Having more options that use different scientific approaches will alleviate the pressure for the same raw materials. There are also different vaccines in the pipeline that can be more easily administered. For example, both an oral vaccine and a nasal spray are in mid- to late-stage development and testing.

We need more volunteers for studies that are only just entering the phase three stage - in my estimation, well over 150,000 people in the U.S. alone.


Secondly, the diversity genie cannot be put back into the bottle.

Normally, recruitment of minority populations is a problem within clinical research. Most volunteers tend to be caucasian. The clinical research industry is notoriously conservative, and by that, I mean slow to adapt to new ways of doing things. For example, when I was attending conferences in the 90s, the topic of diversity was on the agenda.

Getting new drugs to patients, who are in desperate need of them, has been prioritised over diversifying the dataset that the research is based on. 80% of drugs are late in getting to market and 50% of that occurs at the testing phase.

The experience of finding a COVID vaccine and the increased media scrutiny on diversity within clinical research has been a positive force for change. The industry is seriously looking at how it can make patient recruitment more inclusive.

It’s not a simple problem with a simple answer. There are cultural issues of trust in some communities, and there are also more practical issues. Existing research sites, for example, may not be conveniently located to predominantly minority populations.

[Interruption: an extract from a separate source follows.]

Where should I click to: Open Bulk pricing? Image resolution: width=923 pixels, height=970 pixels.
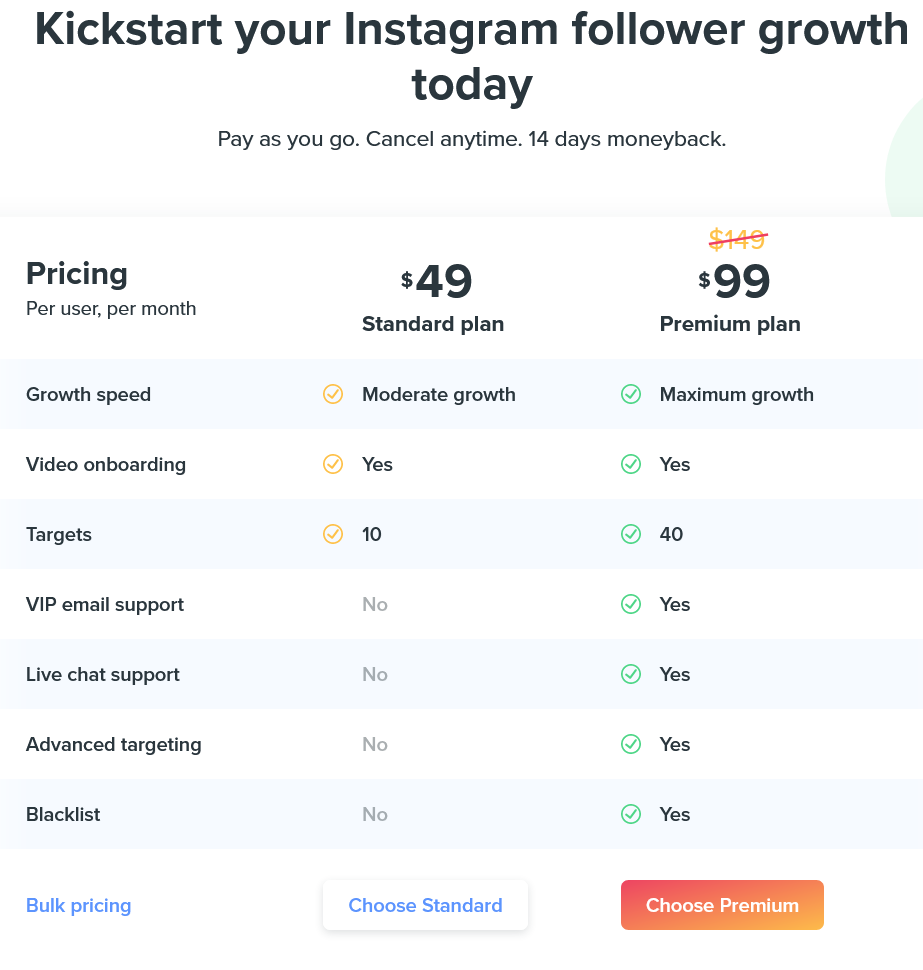click(x=78, y=905)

The time and cost of travel can be a very real disincentive.

If we locate sites close to those who want to participate in clinical research, they will take part.  For example, we have a site in Florida where the entire staff speaks Spanish and seventy-five percent of the COVID study volunteers are from the Latino community.

We are also looking more closely at diversity among our workforce and have hired people in outreach roles to build trust with communities and raise awareness of the work we do.

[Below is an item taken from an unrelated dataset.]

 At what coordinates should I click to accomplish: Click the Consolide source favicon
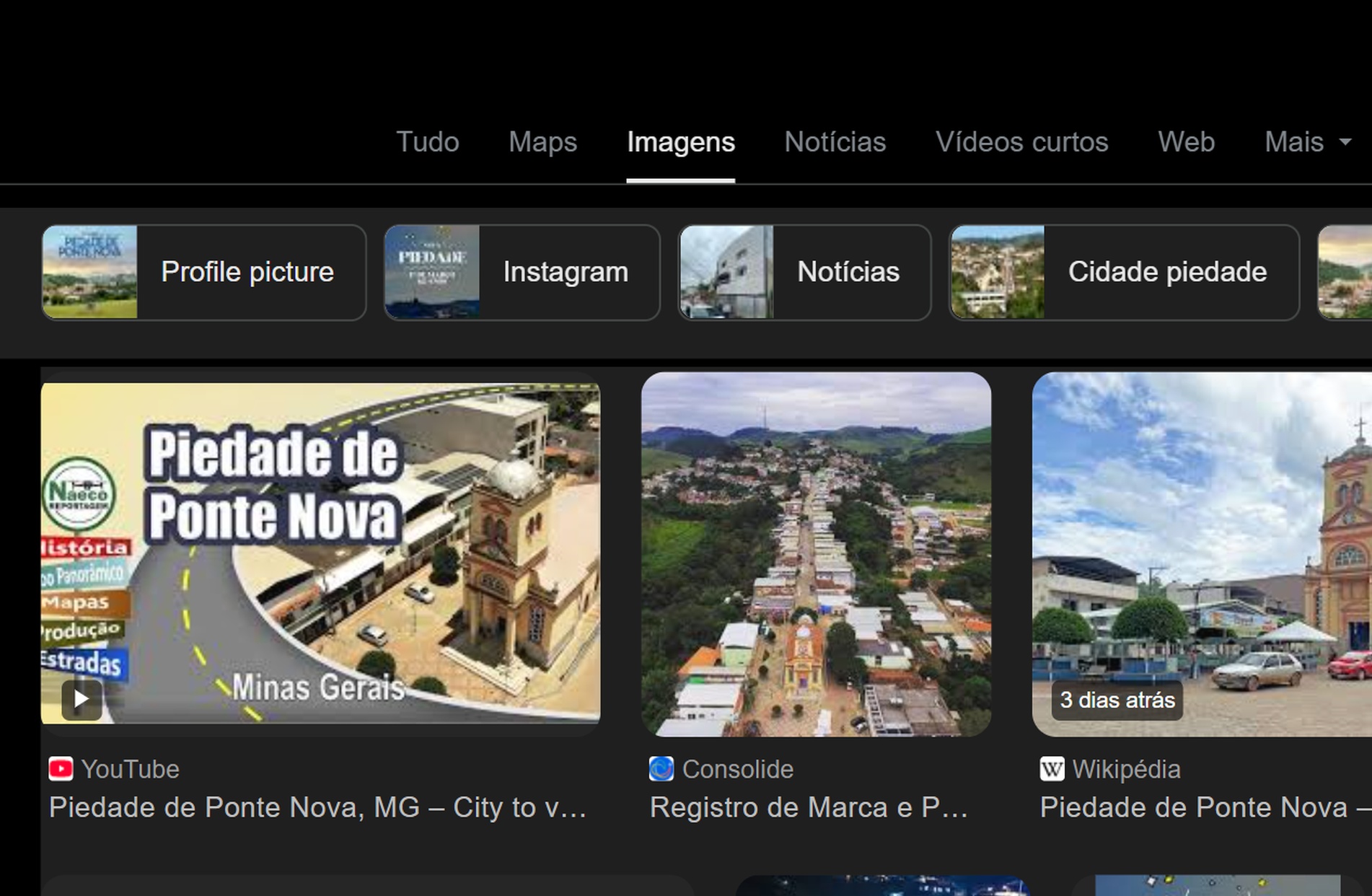pos(661,769)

Finally, we need to make clinical trials more accessible to everyone.

Before 2020, only 5% of the population took part in clinical research because of lack of awareness.  If there has to be some good from some bad, it’s that more people are aware of how they can get involved in the advancement of science. I have the media to thank for raising awareness of clinical trials. Never in my 30 plus years’ career did I think I’d see my industry on CNN.

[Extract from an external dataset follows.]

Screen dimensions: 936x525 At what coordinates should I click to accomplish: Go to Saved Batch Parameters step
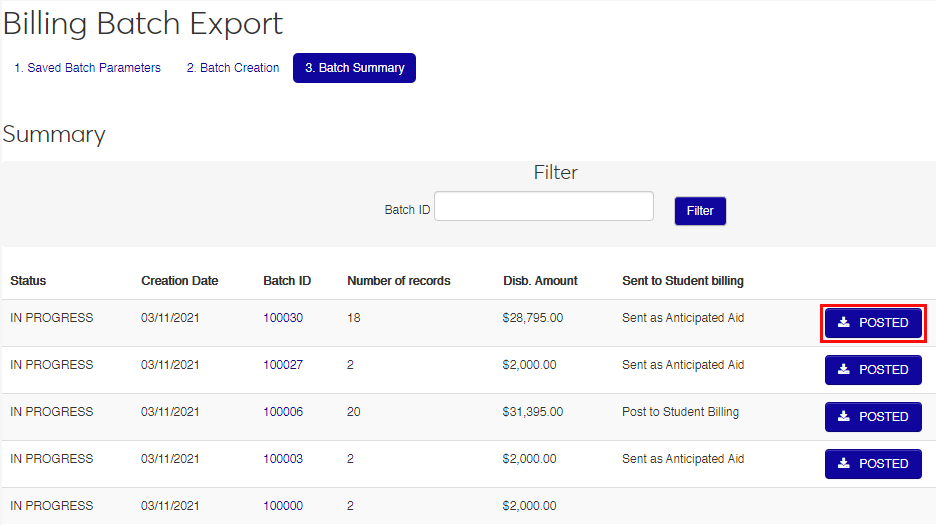pyautogui.click(x=87, y=68)
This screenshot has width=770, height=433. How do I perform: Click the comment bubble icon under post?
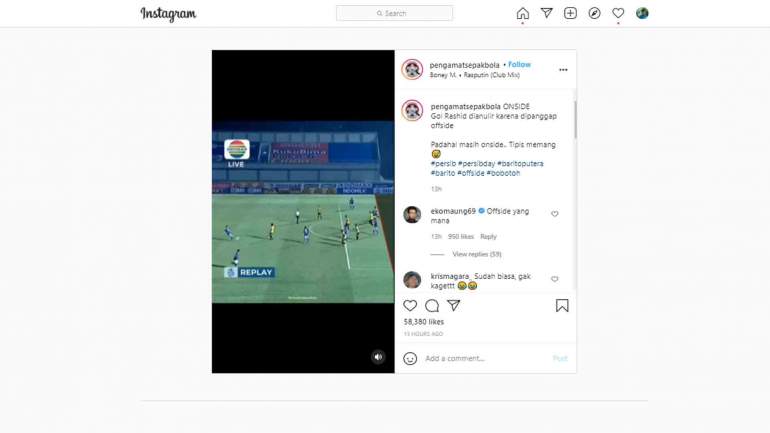point(432,305)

The restrictions COVID imposed on everyone in 2020 forced us to be creative with how we conduct trials. At the beginning of the year we had research in progress that needed to be completed. At one point we did patient follow-up appointments on volunteers’ front porches, so we could remain socially distant.  There is now much more interest in conducting “decentralised clinical trials” where there is more flexibility in the way patients can complete study visits.

During the COVID studies, we added significant square footage, bringing our total site footprint to the equivalent of a Manhattan block. We also employed new technology to conduct visits and monitor patients, which has provided greater flexibility for both us and our volunteers.

We’ve come a long way in fighting this global pandemic but we have some dark months ahead of us. I estimate we still need roughly 150,000 volunteers across the US to participate in ongoing COVID vaccines studies. Hopefully I can be writing a post this time next year to say we finally did it.